I brought home the only baby chicken left from the store’s last shipment. The little hen, about five days old is a Dominant Copper, a sweet breed that’s one of my favorites.

Arriving at work, I found her alone in the “sick tank,” and there because of missing feathers and looking bald in spots. I understand it’s common in her breed, that some feathers eventually might or might not grow.

Her two tank buddies were sold the evening before. This now-lone chick was energetically attempting to leap from the short-sided holder. She shouldn’t be left alone, so I decided to take her home, adding to young chickens now in brooders.

The store had sold out of chickens. This one would spend the next eight hours alone. I transferred her into a large tank in the public “chicken area” to keep an eye on her. Alone at first in ample new space, she cried loudly. To counter her calls for company, I purchased a feather duster and a stuffed animal, placed them in her tank. She explored, liked the feathers, and quietened significantly.
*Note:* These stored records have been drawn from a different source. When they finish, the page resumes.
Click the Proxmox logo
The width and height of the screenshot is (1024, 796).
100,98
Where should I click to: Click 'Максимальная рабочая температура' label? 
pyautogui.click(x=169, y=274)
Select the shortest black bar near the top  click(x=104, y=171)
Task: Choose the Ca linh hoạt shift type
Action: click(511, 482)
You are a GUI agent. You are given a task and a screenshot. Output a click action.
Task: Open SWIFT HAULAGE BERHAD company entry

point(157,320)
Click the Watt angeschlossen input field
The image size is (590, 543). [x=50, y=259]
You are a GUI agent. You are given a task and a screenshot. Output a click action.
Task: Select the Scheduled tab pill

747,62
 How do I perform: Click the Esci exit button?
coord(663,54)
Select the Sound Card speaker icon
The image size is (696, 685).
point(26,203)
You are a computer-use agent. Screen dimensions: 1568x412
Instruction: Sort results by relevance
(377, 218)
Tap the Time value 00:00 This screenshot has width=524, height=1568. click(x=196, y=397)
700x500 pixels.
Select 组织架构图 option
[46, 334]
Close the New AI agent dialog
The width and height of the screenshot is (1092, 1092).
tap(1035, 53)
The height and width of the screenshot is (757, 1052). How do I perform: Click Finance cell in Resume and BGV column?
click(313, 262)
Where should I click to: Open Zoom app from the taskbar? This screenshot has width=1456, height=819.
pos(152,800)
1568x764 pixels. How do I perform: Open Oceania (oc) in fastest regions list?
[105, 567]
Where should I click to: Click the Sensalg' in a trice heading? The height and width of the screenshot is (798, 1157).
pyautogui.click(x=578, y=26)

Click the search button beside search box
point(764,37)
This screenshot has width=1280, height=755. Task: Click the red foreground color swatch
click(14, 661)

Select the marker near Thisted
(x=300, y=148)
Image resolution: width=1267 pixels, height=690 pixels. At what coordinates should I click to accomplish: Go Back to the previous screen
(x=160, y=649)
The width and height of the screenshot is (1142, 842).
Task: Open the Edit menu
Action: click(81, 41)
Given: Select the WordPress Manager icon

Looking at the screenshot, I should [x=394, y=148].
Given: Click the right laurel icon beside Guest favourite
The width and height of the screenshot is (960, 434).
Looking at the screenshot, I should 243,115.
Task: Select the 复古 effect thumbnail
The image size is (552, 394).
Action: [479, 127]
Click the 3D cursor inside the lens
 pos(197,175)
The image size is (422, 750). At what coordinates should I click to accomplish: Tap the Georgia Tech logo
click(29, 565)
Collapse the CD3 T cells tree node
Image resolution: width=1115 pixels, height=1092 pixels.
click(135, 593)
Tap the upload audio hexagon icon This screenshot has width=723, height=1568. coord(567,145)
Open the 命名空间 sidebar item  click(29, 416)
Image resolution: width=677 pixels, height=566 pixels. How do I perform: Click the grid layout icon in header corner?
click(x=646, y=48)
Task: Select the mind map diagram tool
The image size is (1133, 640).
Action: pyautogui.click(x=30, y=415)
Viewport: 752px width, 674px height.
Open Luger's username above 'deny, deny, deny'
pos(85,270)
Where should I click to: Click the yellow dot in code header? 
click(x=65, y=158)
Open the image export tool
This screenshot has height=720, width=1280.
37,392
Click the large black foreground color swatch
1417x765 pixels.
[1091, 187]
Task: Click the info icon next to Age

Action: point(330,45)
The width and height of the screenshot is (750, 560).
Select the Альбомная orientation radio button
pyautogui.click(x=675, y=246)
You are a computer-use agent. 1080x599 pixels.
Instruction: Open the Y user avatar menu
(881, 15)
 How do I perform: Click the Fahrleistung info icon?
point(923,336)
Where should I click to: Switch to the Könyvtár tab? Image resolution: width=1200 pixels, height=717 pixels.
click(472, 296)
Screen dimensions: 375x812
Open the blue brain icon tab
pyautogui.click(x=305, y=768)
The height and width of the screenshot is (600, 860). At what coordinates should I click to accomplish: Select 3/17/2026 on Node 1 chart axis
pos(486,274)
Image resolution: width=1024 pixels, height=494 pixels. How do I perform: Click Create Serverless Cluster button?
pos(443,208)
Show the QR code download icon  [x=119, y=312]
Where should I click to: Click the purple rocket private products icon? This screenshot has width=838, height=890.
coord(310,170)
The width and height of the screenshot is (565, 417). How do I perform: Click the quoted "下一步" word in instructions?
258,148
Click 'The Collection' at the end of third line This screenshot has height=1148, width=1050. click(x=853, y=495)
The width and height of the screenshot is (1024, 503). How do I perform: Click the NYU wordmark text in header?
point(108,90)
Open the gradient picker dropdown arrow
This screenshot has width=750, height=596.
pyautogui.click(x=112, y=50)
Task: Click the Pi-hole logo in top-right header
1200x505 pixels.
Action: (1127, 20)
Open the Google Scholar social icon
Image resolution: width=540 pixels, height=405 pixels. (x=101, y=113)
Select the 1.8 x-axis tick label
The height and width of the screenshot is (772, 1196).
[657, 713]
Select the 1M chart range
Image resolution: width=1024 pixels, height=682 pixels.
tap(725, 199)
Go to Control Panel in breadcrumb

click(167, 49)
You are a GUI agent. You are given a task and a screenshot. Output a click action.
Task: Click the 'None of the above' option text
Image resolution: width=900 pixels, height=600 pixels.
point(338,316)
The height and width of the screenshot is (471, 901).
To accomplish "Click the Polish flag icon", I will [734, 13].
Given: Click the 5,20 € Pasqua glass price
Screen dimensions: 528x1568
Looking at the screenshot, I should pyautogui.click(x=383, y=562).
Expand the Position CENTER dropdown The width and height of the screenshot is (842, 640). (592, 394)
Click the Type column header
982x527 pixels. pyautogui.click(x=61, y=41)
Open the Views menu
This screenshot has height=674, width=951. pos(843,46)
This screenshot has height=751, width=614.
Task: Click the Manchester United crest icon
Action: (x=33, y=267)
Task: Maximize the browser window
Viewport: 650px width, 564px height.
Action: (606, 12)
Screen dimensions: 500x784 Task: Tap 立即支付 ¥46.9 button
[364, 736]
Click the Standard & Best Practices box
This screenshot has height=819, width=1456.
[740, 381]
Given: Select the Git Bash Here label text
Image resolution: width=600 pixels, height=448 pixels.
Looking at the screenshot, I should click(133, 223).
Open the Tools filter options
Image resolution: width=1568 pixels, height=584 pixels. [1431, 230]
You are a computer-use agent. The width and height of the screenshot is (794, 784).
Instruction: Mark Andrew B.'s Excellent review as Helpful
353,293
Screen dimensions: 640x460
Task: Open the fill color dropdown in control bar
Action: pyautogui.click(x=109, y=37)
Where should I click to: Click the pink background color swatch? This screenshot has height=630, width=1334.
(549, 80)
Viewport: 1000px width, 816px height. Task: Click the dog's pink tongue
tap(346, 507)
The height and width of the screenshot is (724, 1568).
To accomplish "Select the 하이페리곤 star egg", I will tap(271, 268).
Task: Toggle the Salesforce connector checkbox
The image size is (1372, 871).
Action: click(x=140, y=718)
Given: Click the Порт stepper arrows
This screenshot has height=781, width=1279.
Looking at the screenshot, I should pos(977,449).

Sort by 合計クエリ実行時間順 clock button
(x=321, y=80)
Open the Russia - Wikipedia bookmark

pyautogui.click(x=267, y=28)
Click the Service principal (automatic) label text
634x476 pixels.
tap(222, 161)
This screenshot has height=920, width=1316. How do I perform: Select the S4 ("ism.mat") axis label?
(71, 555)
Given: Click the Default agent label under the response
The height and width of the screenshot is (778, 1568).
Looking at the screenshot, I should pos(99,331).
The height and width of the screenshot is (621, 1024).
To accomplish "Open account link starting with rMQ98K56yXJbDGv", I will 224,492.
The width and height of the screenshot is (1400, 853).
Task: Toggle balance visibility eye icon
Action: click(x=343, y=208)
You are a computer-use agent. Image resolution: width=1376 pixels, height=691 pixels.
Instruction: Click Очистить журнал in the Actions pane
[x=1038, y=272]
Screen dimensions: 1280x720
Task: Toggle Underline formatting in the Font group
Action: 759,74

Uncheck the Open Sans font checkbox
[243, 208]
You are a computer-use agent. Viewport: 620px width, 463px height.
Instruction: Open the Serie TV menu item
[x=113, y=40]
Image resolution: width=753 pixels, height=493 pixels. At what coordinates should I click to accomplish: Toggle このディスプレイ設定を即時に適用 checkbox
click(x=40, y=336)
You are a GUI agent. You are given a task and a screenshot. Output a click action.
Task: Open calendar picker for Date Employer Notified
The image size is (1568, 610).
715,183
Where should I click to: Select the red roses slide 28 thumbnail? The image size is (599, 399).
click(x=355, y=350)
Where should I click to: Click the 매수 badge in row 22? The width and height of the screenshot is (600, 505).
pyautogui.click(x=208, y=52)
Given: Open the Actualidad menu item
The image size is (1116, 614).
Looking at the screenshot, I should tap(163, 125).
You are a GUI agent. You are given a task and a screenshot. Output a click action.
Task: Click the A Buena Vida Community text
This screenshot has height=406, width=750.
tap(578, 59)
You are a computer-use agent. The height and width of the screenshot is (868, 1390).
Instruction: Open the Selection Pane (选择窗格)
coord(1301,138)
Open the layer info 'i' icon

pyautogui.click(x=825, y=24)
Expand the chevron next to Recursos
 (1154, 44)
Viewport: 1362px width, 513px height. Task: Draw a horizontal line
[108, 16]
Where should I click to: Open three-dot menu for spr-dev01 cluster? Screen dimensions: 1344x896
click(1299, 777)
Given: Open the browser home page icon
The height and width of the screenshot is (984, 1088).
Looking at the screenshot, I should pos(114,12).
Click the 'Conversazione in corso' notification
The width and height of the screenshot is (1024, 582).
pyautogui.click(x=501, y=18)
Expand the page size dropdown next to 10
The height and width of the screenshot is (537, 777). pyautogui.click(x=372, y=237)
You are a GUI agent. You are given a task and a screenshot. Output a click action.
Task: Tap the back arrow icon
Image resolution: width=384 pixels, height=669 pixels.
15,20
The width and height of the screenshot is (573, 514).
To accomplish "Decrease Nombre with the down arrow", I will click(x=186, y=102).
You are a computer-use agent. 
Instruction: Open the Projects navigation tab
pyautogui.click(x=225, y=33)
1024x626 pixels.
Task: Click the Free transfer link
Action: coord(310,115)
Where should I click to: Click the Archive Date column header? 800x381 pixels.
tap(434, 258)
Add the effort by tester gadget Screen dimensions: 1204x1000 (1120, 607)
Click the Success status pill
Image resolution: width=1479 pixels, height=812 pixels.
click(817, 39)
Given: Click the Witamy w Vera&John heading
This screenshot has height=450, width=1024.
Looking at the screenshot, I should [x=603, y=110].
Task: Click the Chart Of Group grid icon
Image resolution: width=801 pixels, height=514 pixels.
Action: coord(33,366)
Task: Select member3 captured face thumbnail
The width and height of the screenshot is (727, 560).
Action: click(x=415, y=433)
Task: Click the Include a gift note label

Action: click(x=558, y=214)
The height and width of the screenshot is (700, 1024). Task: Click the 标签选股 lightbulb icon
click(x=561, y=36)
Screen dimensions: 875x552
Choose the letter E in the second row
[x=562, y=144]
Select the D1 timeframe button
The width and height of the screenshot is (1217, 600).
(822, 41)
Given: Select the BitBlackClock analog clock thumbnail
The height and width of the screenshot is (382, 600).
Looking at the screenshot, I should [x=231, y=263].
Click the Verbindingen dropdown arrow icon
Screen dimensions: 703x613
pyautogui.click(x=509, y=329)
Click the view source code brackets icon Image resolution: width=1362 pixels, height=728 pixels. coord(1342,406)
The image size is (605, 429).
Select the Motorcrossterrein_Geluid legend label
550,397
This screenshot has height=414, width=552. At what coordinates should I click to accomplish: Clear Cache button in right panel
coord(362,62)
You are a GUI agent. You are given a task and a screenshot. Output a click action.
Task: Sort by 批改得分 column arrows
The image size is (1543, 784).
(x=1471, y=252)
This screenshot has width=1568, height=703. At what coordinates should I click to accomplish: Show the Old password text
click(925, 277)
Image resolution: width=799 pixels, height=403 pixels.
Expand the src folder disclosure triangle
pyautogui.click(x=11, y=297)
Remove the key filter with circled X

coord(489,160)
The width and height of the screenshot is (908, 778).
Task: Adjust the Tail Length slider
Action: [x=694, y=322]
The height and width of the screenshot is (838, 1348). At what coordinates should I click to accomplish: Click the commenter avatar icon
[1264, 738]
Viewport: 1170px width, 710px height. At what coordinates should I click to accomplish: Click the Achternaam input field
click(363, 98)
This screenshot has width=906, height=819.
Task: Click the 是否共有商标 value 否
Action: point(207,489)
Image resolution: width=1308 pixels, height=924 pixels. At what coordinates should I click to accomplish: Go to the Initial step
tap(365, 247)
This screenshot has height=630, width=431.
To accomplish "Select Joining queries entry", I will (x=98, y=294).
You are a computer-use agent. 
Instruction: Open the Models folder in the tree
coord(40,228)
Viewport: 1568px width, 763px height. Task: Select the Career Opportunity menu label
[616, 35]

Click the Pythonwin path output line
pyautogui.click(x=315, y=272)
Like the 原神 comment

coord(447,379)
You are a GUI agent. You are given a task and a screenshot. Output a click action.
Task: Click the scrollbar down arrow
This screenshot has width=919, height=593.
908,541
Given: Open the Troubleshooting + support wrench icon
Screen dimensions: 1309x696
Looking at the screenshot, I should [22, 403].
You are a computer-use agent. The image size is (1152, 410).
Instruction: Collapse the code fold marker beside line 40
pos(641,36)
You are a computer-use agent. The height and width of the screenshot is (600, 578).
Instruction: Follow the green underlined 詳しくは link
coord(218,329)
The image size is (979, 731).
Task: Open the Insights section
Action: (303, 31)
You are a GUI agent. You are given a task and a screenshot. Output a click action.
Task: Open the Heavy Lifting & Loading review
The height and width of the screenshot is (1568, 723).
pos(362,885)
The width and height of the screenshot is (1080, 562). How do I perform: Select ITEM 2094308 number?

Before long, she could be found nestling and dozing on the feather duster. Otherwise, she was active and ate vigorously–all good. A co-worker said his wife once added a mirror to entertain a single chick, and I placed a borrowed mirror beside this chick’s feather duster. Soon, one could tiptoe to the quiet tank, peek, and see Baby at rest on feathers, pecking at her mirror.

My friend and coworker, Debbie, took pictures and videos of baby chicken and accouterments, but my phone needs too long to transfer them for publishing today. Meanwhile, the header photo adds heft to this story.

Chick was adorable, even missing some feathers. Customers saw and enjoyed her, wanted to buy her. The potential ease of selling a single chicken became a lesson for future leftover chicks.

Here at home, little chicken is holding her own among three slightly bigger hens. They didn’t pick on her, and she insisted on nestling among them. This morning, all’s well in the group brooder.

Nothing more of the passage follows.